- **Instructions to follow**
What you return must be the lines of the data that hold the word "info".

- **Records from a data source**
● ● ● ● ● ● ●
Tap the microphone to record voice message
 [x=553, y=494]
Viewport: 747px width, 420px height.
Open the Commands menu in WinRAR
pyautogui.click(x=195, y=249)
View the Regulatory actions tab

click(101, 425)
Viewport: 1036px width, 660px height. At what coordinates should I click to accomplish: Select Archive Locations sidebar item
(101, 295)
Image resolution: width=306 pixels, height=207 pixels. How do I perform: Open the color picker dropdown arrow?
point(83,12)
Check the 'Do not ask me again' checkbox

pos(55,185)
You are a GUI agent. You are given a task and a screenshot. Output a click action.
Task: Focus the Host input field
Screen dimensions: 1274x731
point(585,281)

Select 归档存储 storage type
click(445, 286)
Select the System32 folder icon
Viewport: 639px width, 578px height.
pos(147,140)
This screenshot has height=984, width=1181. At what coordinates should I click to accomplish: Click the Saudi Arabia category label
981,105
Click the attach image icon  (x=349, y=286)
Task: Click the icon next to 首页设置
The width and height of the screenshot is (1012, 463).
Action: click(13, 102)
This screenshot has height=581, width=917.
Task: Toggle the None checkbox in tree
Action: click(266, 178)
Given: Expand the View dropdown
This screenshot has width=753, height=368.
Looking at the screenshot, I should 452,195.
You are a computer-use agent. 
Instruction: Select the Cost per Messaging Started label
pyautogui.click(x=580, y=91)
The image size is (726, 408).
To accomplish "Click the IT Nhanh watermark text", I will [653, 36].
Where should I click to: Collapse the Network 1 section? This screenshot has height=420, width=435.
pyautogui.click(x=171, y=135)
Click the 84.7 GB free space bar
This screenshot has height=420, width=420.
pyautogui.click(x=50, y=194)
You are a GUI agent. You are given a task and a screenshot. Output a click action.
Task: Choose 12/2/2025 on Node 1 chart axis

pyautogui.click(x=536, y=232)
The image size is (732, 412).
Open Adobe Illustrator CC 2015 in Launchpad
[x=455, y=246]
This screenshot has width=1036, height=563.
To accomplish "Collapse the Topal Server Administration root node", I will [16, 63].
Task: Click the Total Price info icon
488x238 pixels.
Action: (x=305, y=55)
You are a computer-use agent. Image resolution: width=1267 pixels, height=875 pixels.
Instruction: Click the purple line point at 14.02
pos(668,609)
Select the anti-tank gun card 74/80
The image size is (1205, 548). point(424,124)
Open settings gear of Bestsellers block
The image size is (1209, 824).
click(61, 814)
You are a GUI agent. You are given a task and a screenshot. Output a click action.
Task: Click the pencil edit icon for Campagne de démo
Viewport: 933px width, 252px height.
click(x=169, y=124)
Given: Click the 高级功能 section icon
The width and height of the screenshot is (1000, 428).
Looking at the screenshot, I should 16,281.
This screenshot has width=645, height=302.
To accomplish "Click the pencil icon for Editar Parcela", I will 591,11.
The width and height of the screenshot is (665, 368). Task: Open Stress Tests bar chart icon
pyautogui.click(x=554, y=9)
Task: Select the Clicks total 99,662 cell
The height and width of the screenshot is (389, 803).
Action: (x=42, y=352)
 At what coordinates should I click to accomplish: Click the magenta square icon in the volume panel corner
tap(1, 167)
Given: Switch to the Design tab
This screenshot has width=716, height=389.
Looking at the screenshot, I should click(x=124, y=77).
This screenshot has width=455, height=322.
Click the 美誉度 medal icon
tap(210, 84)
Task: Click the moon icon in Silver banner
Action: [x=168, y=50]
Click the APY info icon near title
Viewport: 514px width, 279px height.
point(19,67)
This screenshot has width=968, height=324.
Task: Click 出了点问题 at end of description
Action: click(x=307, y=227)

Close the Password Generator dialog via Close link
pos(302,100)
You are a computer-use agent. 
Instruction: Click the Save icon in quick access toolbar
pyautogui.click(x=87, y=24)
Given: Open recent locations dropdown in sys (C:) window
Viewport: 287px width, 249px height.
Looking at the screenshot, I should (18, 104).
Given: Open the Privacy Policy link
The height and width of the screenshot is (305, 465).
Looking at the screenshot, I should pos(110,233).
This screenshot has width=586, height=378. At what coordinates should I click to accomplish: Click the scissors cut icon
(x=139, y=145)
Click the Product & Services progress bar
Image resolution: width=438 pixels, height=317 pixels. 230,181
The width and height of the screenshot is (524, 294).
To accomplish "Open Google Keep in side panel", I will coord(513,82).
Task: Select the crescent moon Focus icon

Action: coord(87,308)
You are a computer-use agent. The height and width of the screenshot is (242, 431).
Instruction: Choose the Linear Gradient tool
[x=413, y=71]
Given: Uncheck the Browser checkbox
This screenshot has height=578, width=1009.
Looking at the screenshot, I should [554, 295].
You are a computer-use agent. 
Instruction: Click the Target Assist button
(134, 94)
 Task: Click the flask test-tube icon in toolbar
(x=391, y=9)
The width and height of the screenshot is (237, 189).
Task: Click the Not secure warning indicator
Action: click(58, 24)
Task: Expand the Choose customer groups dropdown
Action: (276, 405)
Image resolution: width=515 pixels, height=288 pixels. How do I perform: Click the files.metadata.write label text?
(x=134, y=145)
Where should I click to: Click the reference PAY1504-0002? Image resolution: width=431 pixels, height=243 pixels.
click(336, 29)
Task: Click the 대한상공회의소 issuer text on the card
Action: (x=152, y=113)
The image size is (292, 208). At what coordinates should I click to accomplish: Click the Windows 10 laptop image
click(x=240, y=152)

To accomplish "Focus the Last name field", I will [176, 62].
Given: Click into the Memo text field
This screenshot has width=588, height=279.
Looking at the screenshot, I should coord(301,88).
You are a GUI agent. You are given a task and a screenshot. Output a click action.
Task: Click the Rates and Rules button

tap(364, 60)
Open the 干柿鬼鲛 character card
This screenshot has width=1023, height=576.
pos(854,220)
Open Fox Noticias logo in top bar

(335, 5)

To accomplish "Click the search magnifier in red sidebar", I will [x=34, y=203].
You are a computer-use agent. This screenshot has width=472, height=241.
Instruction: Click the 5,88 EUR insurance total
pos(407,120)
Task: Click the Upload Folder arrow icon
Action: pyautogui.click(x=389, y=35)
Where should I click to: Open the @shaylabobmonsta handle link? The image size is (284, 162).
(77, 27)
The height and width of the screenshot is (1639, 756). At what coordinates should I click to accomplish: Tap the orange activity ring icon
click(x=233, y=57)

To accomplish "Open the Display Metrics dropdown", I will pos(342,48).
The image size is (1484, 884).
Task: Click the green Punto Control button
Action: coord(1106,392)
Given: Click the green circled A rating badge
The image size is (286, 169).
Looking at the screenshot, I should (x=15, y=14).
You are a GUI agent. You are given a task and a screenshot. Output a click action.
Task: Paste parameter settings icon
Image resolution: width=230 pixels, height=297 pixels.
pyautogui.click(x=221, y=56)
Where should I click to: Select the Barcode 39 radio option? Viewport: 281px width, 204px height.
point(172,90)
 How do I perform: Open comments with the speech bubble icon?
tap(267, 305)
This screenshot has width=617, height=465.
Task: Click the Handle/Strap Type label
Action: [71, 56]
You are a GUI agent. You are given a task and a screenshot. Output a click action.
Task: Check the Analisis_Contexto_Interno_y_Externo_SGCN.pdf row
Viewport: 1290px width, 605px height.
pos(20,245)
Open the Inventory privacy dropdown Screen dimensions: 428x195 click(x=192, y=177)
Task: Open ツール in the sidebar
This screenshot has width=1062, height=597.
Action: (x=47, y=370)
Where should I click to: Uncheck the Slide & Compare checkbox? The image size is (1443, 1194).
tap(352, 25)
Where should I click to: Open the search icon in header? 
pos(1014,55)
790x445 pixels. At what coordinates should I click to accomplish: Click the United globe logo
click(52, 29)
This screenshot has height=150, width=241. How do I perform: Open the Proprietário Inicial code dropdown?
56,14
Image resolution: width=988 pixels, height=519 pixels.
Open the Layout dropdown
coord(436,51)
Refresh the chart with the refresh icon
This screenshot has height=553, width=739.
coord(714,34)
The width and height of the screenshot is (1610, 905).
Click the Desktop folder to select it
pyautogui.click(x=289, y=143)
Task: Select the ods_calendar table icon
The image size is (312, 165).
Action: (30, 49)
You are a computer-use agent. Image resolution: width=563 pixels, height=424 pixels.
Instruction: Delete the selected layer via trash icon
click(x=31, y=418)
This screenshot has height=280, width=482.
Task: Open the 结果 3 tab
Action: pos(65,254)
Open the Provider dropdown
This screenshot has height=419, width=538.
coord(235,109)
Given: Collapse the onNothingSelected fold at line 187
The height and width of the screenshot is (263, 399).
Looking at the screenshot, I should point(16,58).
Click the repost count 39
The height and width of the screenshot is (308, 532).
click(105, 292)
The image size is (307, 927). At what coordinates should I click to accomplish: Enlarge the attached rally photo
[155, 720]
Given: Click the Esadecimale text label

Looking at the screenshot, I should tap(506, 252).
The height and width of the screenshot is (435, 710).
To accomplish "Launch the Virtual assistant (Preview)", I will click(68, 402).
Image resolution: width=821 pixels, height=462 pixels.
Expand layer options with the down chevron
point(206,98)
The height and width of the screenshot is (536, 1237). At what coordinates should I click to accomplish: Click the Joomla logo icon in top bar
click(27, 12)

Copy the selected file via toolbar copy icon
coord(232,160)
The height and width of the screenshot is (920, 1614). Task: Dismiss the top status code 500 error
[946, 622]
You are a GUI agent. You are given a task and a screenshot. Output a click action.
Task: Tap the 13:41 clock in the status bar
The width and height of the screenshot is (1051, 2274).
● ● ● ● ● ● ●
- **Response area**
Task: Click the Total Price info icon
Click the APY info icon near title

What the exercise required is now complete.